GOP Members Turn On Tuberville Over Military Holds

GOP Members Turn On Tuberville Over Military Holds

( – For several months, Republican Senator Tommy Tuberville (AL) has single-handedly been blocking Congress’s ability to fast-track military nominations and promotions for the United States armed services. His reasoning hinges on women’s rights. The lawmaker doesn’t believe the Pentagon should allow women in the military to seek reproductive care — including abortions — outside of their assigned states. The practice surfaced when the issue of abortion fell to the individual states, leaving some military members in areas that might not align with their views and needs. Many GOP members, however, seem to have grown less sympathetic to his protest.
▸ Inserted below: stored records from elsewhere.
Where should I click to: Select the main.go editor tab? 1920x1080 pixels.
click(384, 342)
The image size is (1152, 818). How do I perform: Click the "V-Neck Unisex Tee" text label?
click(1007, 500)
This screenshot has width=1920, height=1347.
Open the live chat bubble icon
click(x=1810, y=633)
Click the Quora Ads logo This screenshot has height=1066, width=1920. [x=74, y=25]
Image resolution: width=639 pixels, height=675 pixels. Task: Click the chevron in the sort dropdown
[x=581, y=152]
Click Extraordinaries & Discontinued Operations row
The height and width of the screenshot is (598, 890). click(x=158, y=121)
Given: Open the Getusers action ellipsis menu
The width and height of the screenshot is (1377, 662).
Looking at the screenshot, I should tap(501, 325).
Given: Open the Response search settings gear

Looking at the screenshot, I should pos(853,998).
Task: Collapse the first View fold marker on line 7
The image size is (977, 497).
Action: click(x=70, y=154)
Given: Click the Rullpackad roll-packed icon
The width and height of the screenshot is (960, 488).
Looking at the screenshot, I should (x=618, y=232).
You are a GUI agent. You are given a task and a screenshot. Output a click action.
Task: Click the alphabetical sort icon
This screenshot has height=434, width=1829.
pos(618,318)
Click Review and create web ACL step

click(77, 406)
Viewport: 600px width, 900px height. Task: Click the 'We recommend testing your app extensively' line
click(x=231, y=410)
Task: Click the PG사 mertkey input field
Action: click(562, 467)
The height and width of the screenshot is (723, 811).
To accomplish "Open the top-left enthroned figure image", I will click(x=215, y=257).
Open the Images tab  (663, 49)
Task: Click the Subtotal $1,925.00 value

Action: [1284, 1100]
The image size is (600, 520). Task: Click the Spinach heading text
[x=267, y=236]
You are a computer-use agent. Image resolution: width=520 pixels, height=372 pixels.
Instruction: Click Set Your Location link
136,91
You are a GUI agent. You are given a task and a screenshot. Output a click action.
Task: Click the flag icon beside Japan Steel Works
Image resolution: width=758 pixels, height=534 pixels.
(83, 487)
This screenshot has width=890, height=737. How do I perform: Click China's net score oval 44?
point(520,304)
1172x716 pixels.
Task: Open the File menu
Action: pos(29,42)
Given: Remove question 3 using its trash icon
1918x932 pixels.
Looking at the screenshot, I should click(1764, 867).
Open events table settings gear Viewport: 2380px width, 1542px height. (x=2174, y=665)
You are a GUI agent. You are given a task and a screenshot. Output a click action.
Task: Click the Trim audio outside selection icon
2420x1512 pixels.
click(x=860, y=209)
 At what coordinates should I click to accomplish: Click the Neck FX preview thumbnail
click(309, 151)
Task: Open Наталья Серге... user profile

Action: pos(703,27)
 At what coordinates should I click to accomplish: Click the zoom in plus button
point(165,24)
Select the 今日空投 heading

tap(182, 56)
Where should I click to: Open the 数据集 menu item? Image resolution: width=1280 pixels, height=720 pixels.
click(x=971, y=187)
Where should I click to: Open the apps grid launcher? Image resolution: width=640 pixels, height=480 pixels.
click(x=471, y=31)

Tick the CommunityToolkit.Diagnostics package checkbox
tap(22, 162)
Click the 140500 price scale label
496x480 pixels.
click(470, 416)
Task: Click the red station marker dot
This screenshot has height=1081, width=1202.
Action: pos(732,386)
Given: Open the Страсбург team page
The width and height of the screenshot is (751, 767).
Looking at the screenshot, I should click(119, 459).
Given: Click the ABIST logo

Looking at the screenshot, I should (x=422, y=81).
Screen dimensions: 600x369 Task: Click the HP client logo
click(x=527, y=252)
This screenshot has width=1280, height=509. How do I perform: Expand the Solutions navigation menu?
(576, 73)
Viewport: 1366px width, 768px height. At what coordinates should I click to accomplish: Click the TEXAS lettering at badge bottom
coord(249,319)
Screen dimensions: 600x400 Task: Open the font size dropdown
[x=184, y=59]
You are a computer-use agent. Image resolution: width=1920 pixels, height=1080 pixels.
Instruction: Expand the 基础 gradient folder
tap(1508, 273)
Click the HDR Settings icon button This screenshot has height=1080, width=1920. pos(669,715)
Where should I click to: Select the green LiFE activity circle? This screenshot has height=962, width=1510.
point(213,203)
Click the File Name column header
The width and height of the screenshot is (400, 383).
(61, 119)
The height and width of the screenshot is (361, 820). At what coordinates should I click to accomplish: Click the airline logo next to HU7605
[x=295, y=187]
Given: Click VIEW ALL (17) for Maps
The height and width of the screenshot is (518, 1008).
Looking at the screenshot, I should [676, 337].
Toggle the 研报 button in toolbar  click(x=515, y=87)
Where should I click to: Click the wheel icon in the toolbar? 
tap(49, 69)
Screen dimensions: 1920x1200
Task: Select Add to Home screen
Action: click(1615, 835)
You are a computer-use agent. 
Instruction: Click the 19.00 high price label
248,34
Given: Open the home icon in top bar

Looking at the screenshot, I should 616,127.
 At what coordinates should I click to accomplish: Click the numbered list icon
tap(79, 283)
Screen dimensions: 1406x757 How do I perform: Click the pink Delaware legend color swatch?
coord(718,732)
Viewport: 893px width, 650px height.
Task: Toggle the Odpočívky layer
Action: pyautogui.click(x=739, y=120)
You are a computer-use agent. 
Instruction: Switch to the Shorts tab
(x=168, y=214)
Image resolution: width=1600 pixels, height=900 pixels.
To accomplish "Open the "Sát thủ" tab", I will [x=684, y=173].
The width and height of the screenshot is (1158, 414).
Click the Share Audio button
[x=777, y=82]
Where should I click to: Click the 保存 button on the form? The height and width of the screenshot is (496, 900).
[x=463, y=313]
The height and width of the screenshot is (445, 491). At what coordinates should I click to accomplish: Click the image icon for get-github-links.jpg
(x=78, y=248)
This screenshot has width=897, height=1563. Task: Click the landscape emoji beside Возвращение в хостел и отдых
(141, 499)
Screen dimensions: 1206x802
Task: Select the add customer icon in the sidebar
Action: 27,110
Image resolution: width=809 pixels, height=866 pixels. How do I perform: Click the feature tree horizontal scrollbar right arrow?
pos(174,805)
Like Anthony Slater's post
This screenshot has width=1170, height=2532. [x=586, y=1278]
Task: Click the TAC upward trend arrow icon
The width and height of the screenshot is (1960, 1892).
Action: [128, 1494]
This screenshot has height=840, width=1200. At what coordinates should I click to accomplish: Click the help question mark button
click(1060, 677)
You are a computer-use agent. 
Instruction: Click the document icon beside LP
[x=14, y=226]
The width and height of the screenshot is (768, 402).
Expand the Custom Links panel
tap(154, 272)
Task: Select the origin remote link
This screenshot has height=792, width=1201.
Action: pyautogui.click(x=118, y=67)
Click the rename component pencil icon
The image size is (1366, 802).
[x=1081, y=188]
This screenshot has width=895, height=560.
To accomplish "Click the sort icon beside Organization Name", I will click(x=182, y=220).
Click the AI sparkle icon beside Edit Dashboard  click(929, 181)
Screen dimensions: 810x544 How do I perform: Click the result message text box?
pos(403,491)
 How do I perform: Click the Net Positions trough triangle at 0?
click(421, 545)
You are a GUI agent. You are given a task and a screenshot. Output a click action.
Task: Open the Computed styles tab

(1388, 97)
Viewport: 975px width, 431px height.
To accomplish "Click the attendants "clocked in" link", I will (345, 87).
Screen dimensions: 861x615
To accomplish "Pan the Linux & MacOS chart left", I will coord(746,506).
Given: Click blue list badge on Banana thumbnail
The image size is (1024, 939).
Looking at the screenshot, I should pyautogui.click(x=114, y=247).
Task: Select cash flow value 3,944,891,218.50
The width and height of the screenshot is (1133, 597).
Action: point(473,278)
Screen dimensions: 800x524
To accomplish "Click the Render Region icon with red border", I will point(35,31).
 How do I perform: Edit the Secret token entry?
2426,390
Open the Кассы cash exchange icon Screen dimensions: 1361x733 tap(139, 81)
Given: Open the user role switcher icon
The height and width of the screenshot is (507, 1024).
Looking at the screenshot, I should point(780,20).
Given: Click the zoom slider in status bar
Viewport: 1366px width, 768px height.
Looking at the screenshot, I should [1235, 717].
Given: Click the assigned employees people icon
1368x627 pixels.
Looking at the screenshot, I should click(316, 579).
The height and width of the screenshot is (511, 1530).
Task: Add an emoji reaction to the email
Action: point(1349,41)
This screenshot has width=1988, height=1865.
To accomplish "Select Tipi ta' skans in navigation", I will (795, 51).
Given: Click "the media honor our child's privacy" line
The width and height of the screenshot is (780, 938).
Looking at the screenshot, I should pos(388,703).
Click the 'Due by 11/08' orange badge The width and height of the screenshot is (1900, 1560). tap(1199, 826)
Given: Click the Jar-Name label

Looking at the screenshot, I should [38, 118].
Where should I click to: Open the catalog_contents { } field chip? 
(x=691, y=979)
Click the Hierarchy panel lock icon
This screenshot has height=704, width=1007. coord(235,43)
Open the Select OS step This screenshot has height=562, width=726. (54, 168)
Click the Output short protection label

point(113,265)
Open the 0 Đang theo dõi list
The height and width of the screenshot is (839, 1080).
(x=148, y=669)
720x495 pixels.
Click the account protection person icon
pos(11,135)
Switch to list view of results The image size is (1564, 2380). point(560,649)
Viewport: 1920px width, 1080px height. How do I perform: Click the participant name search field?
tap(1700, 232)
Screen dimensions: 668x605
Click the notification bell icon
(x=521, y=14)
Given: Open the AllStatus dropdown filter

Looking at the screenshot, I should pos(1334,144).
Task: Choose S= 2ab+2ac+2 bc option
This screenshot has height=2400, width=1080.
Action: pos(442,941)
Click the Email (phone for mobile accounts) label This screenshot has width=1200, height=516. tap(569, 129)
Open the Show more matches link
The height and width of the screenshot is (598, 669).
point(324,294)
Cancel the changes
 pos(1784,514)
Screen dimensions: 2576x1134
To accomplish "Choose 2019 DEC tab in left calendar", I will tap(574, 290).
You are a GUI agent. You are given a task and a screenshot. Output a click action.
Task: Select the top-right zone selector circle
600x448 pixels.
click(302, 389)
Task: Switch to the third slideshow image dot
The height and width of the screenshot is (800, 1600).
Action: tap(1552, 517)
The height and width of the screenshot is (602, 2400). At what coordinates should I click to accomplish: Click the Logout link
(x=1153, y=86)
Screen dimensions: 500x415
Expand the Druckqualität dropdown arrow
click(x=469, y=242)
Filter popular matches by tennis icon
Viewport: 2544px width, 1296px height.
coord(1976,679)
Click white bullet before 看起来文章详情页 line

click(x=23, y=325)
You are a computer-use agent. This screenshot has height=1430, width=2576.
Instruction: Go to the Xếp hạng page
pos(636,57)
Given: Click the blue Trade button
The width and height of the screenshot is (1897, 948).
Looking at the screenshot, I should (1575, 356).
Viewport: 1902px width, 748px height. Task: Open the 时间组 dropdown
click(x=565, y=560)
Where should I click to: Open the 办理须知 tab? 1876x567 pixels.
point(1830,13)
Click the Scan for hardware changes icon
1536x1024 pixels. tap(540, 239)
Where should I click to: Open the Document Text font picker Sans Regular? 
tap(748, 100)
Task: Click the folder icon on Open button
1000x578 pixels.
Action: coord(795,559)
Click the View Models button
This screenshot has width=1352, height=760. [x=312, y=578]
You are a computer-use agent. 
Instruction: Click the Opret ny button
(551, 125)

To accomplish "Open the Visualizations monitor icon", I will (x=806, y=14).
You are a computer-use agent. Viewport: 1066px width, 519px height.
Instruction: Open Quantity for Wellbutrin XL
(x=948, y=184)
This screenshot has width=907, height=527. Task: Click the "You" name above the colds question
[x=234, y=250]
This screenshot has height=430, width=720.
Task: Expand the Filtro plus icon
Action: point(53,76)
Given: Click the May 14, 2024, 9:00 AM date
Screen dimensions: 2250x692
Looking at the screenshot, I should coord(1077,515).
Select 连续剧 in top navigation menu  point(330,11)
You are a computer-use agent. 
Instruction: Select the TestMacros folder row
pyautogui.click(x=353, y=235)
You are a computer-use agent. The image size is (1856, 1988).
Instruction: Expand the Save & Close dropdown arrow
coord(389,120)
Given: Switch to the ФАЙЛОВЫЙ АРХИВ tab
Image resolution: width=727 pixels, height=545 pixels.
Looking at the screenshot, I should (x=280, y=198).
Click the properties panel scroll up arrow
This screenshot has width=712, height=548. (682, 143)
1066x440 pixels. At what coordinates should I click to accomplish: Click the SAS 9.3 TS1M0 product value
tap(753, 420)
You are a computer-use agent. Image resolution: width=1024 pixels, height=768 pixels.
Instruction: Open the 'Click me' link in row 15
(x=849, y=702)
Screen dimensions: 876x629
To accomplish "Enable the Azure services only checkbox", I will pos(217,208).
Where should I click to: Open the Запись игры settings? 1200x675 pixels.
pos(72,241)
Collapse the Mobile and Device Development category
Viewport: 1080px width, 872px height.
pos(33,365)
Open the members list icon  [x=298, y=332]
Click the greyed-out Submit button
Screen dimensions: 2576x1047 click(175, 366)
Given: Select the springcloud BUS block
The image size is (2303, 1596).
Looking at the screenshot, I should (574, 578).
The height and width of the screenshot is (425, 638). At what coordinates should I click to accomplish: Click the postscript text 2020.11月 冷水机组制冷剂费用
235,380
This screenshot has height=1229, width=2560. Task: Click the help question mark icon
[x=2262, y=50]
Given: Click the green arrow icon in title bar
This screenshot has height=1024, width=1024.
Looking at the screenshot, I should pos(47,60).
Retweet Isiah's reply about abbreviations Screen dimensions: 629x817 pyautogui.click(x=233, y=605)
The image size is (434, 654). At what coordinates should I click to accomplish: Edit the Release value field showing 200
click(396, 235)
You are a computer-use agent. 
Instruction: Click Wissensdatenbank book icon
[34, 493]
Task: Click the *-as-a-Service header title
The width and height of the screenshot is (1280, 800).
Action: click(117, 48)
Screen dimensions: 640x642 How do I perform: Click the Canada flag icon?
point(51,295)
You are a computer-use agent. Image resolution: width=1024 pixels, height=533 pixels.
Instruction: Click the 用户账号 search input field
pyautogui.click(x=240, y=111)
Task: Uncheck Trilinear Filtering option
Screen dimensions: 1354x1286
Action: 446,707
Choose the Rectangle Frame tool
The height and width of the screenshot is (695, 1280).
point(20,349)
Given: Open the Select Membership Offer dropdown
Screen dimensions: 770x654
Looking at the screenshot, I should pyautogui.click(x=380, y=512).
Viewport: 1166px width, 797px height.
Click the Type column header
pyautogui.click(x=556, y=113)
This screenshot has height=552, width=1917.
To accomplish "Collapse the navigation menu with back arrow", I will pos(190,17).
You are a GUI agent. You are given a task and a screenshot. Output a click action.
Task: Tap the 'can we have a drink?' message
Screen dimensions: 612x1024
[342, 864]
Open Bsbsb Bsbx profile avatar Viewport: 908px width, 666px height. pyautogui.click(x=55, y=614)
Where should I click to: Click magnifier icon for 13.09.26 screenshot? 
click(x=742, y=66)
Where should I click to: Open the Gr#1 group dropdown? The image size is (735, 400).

On November 1, The Wall Street Journal reported that Republican senators are out of patience, with many slamming the Alabama senator for preventing those who protect the United States from advancing in their careers. Not only that, but many believe Tuberville is negatively affecting the military’s readiness and humiliating the United States on a world stage. A group of GOP senators — many with military backgrounds — brought dozens of promotions to the Senate floor for a voice vote. Tuberville blocked each name, infuriating his colleagues.

Former Marine Corp Reserve Colonel and Senator Dan Sullivan (R-AK) was one trying to push through the promotions one by one. Sullivan said the US needs its “best players” and “most combat-capable leaders” in position. That isn’t happening at the moment because of Tuberville. The Alaska senator has been trying to work with the hold-out behind the scenes — to no avail. Sullivan said the Alabama lawmaker’s actions were “100% wrong,” noting the “world is a dangerous place” and the US needs to be ready. Senators Lindsay Graham (R-SC), Joni Ernst (R-IA), Todd Young (R-IN), and Mitt Romney (R-UT) joined Sullivan in his efforts — several attacking Tuberville on the Senate floor. Still, the senator wouldn’t budge.

Senate Democrats wrote a resolution to bypass Tuberville’s blockade, holding back nearly 400 military members. The maneuver would change the confirmation process temporarily and would require 60 votes to pass. It’s unclear if any Republicans will help shore up the military.